▸ WHAT NEEDS TO BE DONE
Edit these lines so that every "computer-use agent" reads "desktop assistant", leaving everything else unchanged.

▸ RECORDS TO PROCESS
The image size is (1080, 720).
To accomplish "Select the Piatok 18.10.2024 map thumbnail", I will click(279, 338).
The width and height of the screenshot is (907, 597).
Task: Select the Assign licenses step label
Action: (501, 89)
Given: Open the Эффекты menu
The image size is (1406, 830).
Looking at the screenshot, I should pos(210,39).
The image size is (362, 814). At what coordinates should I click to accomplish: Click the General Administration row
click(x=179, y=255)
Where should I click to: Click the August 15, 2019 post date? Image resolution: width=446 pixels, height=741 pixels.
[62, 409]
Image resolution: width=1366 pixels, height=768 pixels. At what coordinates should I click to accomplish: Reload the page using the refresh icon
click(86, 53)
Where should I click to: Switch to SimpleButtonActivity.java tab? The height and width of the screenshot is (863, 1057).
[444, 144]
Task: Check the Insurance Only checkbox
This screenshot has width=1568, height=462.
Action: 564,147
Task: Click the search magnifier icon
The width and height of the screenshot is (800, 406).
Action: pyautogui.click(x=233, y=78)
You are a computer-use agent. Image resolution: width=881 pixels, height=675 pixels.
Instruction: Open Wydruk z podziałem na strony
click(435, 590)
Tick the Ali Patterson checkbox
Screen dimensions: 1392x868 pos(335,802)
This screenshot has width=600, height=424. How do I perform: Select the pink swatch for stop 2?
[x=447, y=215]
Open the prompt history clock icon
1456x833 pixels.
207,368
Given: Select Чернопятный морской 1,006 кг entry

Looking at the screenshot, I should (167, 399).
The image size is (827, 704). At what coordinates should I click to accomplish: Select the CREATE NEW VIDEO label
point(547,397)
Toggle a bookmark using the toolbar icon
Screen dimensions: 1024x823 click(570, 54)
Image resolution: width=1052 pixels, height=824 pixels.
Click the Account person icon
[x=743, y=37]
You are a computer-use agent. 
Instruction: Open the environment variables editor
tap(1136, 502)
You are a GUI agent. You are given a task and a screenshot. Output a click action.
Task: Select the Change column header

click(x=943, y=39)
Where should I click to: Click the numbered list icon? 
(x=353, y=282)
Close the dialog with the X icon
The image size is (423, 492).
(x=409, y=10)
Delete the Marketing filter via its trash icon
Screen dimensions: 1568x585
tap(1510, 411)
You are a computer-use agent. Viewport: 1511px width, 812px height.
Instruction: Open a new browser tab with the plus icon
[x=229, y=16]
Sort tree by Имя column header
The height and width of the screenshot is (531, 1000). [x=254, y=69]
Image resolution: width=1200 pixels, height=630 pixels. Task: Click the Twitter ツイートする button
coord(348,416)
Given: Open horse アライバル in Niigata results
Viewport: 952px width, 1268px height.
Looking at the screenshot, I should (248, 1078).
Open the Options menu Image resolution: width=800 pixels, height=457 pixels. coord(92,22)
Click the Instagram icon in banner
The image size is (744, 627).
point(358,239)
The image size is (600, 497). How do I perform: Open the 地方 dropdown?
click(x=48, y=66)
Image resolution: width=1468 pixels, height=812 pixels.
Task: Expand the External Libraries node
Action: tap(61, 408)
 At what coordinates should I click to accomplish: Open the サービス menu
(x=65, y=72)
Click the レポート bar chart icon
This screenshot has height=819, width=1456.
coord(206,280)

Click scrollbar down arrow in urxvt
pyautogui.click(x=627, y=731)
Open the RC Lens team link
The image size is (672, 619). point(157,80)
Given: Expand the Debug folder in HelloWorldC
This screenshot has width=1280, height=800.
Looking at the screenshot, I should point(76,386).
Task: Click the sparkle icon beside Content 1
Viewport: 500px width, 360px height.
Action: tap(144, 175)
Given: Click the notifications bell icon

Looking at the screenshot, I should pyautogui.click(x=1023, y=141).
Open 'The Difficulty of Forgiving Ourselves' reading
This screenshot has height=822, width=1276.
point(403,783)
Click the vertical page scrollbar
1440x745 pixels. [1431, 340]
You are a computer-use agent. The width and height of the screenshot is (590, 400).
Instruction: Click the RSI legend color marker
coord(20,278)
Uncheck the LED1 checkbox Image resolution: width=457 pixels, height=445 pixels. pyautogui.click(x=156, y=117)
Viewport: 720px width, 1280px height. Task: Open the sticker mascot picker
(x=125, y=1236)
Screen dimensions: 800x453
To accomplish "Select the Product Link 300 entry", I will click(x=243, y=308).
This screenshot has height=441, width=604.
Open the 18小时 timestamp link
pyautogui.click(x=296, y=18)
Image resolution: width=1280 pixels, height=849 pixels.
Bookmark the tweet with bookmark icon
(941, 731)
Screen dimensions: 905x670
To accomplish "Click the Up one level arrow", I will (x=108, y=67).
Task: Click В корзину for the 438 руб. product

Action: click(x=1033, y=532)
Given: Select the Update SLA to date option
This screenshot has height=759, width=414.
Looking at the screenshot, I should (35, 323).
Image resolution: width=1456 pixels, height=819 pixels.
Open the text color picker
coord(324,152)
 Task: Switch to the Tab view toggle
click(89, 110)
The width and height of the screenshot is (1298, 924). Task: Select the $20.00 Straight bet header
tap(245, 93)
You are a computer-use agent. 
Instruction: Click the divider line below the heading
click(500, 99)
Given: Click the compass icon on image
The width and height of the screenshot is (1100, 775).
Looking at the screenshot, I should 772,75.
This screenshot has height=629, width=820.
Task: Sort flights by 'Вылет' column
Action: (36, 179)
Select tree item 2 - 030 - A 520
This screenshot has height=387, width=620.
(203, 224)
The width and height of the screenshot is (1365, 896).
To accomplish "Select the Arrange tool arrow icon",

▸ THE RESPONSE
The image size is (1080, 720).
To accomplish "Select the Piatok 18.10.2024 map thumbnail", I will click(279, 338).
The width and height of the screenshot is (907, 597).
Task: Select the Assign licenses step label
Action: (501, 89)
Given: Open the Эффекты menu
The image size is (1406, 830).
Looking at the screenshot, I should pos(210,39).
The image size is (362, 814). At what coordinates should I click to accomplish: Click the General Administration row
click(x=179, y=255)
Where should I click to: Click the August 15, 2019 post date? Image resolution: width=446 pixels, height=741 pixels.
[62, 409]
Image resolution: width=1366 pixels, height=768 pixels. At what coordinates should I click to accomplish: Reload the page using the refresh icon
click(86, 53)
Where should I click to: Switch to SimpleButtonActivity.java tab? The height and width of the screenshot is (863, 1057).
[444, 144]
Task: Check the Insurance Only checkbox
This screenshot has width=1568, height=462.
Action: 564,147
Task: Click the search magnifier icon
The width and height of the screenshot is (800, 406).
Action: pyautogui.click(x=233, y=78)
You are a desktop assistant. Image resolution: width=881 pixels, height=675 pixels.
Instruction: Open Wydruk z podziałem na strony
click(435, 590)
Tick the Ali Patterson checkbox
Screen dimensions: 1392x868 pos(335,802)
This screenshot has width=600, height=424. How do I perform: Select the pink swatch for stop 2?
[x=447, y=215]
Open the prompt history clock icon
1456x833 pixels.
207,368
Given: Select Чернопятный морской 1,006 кг entry

Looking at the screenshot, I should (167, 399).
The image size is (827, 704). At what coordinates should I click to accomplish: Select the CREATE NEW VIDEO label
point(547,397)
Toggle a bookmark using the toolbar icon
Screen dimensions: 1024x823 click(570, 54)
Image resolution: width=1052 pixels, height=824 pixels.
Click the Account person icon
[x=743, y=37]
You are a desktop assistant. 
Instruction: Open the environment variables editor
tap(1136, 502)
You are a GUI agent. You are given a task and a screenshot. Output a click action.
Task: Select the Change column header

click(x=943, y=39)
Where should I click to: Click the numbered list icon? 
(x=353, y=282)
Close the dialog with the X icon
The image size is (423, 492).
(x=409, y=10)
Delete the Marketing filter via its trash icon
Screen dimensions: 1568x585
tap(1510, 411)
You are a desktop assistant. Viewport: 1511px width, 812px height.
Instruction: Open a new browser tab with the plus icon
[x=229, y=16]
Sort tree by Имя column header
The height and width of the screenshot is (531, 1000). [x=254, y=69]
Image resolution: width=1200 pixels, height=630 pixels. Task: Click the Twitter ツイートする button
coord(348,416)
Given: Open horse アライバル in Niigata results
Viewport: 952px width, 1268px height.
Looking at the screenshot, I should (248, 1078).
Open the Options menu Image resolution: width=800 pixels, height=457 pixels. coord(92,22)
Click the Instagram icon in banner
The image size is (744, 627).
point(358,239)
The image size is (600, 497). How do I perform: Open the 地方 dropdown?
click(x=48, y=66)
Image resolution: width=1468 pixels, height=812 pixels.
Task: Expand the External Libraries node
Action: tap(61, 408)
 At what coordinates should I click to accomplish: Open the サービス menu
(x=65, y=72)
Click the レポート bar chart icon
This screenshot has height=819, width=1456.
coord(206,280)

Click scrollbar down arrow in urxvt
pyautogui.click(x=627, y=731)
Open the RC Lens team link
The image size is (672, 619). point(157,80)
Given: Expand the Debug folder in HelloWorldC
This screenshot has width=1280, height=800.
Looking at the screenshot, I should point(76,386).
Task: Click the sparkle icon beside Content 1
Viewport: 500px width, 360px height.
Action: tap(144, 175)
Given: Click the notifications bell icon

Looking at the screenshot, I should pyautogui.click(x=1023, y=141).
Open 'The Difficulty of Forgiving Ourselves' reading
This screenshot has height=822, width=1276.
point(403,783)
Click the vertical page scrollbar
1440x745 pixels. [1431, 340]
You are a desktop assistant. The width and height of the screenshot is (590, 400).
Instruction: Click the RSI legend color marker
coord(20,278)
Uncheck the LED1 checkbox Image resolution: width=457 pixels, height=445 pixels. pyautogui.click(x=156, y=117)
Viewport: 720px width, 1280px height. Task: Open the sticker mascot picker
(x=125, y=1236)
Screen dimensions: 800x453
To accomplish "Select the Product Link 300 entry", I will click(x=243, y=308).
This screenshot has height=441, width=604.
Open the 18小时 timestamp link
pyautogui.click(x=296, y=18)
Image resolution: width=1280 pixels, height=849 pixels.
Bookmark the tweet with bookmark icon
(941, 731)
Screen dimensions: 905x670
To accomplish "Click the Up one level arrow", I will (x=108, y=67).
Task: Click В корзину for the 438 руб. product

Action: click(x=1033, y=532)
Given: Select the Update SLA to date option
This screenshot has height=759, width=414.
Looking at the screenshot, I should (35, 323).
Image resolution: width=1456 pixels, height=819 pixels.
Open the text color picker
coord(324,152)
 Task: Switch to the Tab view toggle
click(89, 110)
The width and height of the screenshot is (1298, 924). Task: Select the $20.00 Straight bet header
tap(245, 93)
You are a desktop assistant. 
Instruction: Click the divider line below the heading
click(500, 99)
Given: Click the compass icon on image
The width and height of the screenshot is (1100, 775).
Looking at the screenshot, I should 772,75.
This screenshot has height=629, width=820.
Task: Sort flights by 'Вылет' column
Action: (36, 179)
Select tree item 2 - 030 - A 520
This screenshot has height=387, width=620.
(203, 224)
The width and height of the screenshot is (1365, 896).
To accomplish "Select the Arrange tool arrow icon",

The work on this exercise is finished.